Dada2 losing high amount of reads on denoise step

Hey everyone,

I’ve been struggling with dada2 for the past weeks and while i think i have a basic understanding of the program, i am unable to get dada2 to not filter out >50% of my reads.

I’m running paired-end 18S illumina reads, the adapters and primers are trimmed off leaving 300 bp paired end reads. The quality plots look as follow:

I’m using a subset of two samples out of nine to configure dada2 parameters.

I entered the raw reads into dada2 without any pre-filtering, i ran the following command:
qiime dada2 denoise-paired --i-demultiplexed-seqs paired-end-demux.qza --p-trunc-len-f 220 --p-trunc-len-r 160 --p-n-threads 4 --o-denoising-stats stats.qza --o-table dada-table.qza --o-representative-sequences rep-seqs.qza --verbose

The first sample had 60k reads, the second 70k reads, after filtering. ~45k of both were left, after denoising ~27k and after merging only 9k. So i decided to try the forward read.
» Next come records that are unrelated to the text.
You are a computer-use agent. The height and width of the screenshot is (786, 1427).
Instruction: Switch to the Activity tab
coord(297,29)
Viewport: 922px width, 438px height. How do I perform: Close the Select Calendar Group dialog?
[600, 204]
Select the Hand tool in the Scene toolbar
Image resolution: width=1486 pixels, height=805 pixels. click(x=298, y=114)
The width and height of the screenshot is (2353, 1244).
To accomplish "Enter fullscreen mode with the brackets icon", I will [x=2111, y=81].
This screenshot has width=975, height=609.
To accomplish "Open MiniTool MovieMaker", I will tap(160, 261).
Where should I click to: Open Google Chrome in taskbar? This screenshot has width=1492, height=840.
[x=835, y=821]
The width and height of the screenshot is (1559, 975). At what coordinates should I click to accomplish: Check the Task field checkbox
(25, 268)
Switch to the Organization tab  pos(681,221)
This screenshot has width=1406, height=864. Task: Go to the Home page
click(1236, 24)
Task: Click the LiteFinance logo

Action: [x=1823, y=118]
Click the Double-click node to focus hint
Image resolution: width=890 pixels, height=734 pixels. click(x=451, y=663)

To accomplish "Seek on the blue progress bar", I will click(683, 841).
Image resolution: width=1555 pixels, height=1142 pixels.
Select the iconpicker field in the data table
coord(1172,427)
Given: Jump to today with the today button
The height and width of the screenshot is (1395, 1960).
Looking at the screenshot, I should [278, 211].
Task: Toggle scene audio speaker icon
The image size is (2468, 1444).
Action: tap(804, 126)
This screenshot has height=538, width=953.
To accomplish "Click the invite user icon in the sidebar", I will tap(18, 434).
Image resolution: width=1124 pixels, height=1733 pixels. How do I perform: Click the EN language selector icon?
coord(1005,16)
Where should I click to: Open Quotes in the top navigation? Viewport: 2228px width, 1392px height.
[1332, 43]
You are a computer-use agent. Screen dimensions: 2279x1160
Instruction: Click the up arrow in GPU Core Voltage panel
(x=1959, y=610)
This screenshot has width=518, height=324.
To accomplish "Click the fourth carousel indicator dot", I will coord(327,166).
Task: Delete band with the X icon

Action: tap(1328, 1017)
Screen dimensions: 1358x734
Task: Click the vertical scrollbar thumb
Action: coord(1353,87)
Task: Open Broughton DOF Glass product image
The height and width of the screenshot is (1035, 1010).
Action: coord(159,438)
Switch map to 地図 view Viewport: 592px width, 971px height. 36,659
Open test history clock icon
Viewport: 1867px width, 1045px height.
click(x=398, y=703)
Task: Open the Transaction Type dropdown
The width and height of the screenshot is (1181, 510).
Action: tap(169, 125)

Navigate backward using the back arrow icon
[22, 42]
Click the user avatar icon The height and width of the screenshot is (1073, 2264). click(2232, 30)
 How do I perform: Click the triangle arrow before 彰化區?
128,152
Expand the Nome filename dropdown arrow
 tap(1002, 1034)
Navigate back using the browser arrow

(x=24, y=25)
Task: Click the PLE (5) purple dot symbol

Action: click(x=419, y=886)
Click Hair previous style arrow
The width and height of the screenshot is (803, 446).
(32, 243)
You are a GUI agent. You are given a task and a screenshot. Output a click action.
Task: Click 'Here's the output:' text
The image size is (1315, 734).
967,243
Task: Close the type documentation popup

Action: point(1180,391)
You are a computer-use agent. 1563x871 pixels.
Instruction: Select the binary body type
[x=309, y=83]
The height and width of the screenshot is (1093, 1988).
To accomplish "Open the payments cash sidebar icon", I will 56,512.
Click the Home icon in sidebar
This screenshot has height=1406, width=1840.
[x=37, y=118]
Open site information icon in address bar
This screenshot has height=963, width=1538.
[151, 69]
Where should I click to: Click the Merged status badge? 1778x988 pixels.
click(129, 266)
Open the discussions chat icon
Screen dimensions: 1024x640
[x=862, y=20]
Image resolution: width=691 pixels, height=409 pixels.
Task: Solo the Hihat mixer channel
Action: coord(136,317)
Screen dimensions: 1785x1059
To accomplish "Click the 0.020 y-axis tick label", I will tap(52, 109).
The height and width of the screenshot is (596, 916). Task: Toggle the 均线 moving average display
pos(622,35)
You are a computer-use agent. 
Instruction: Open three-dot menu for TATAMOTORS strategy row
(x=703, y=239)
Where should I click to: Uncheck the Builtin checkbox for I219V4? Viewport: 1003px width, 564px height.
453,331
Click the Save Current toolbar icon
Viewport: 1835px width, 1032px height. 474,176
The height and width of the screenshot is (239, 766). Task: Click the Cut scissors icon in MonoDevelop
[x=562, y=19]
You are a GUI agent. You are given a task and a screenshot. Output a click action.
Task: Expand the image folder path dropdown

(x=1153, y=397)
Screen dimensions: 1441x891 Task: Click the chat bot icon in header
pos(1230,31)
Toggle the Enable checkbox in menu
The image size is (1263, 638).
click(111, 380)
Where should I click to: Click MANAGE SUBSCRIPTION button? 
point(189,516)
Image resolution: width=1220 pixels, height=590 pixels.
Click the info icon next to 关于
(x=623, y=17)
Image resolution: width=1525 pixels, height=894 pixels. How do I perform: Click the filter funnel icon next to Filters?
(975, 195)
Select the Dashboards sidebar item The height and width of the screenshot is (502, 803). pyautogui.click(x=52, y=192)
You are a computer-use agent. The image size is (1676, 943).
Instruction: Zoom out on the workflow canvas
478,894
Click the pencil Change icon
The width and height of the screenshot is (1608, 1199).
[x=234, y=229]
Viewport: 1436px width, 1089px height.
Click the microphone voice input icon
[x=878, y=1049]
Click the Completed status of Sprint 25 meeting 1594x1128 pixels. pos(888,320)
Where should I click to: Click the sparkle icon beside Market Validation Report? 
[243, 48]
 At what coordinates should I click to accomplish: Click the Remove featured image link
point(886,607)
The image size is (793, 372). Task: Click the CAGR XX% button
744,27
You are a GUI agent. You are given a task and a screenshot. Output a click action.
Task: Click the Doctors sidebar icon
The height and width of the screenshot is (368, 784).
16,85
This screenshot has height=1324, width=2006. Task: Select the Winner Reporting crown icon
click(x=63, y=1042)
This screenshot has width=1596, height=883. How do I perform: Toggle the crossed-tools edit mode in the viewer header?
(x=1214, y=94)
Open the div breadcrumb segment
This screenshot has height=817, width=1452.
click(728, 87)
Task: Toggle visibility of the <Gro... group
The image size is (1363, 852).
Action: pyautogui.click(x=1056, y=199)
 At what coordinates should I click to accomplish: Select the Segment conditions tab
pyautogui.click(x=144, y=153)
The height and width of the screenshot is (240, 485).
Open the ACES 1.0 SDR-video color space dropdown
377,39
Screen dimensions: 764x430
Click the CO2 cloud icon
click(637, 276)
I ran the following command for denoise single:
qiime dada2 denoise-single --i-demultiplexed-seqs paired-end-demux.qza --p-trunc-len 220 --p-n-threads 4 --o-denoising-stats stats.qza --o-table dada-table.qza --o-representative-sequences rep-seqs.qza --verbose

This led to the following stats:

I’m still over 50% of my data during the dada2 step it seems denoising is the biggest factor in the forward read run, but i am unable to improve the numbers by tweaking the filter and truncation parameter. I’m starting to feel the problem may be with the data itself, but i have no clue on where the problem may be. Any help on the issue is much appreciated. I have uploaded the files to my dropbox, they can be downloaded with the following link:

1 Like

Hi @wjschuiten,

I think your hunch is correct that the problem lies with the data itself. I draw this conclusion because as you mentioned even with single-end reads you are losing about half of your reads. You may be able to increase retention a little bit by truncating the forward reads a bit more say down to 180-220 but I imagine the gain would be minimal. Other options is to relax the maxee parameter (change it to say 4) and increase the # of training reads but you should practice caution with relaxing the maxee, usually the discarded sequences are discarded because they are low in quality. Nevertheless I would say that will be your best bet in increasing retained reads in a significant manner. Hope that helps, keep us posted!


Hey @Mehrbod_Estaki

Thanks for your reply, i’ve done several more runs and it seems trimming the first 30-40 bp’s off allows me to retain ~65% of my data at truncation 180-200 which is within acceptable values. Giving dada2 very generous quality arguments (trunc-q 0 and max-ee 20) barely affects the amount of filtered reads. Perhaps there are still some primers attached. I’ll proceed with these results, thanks for your thoughts.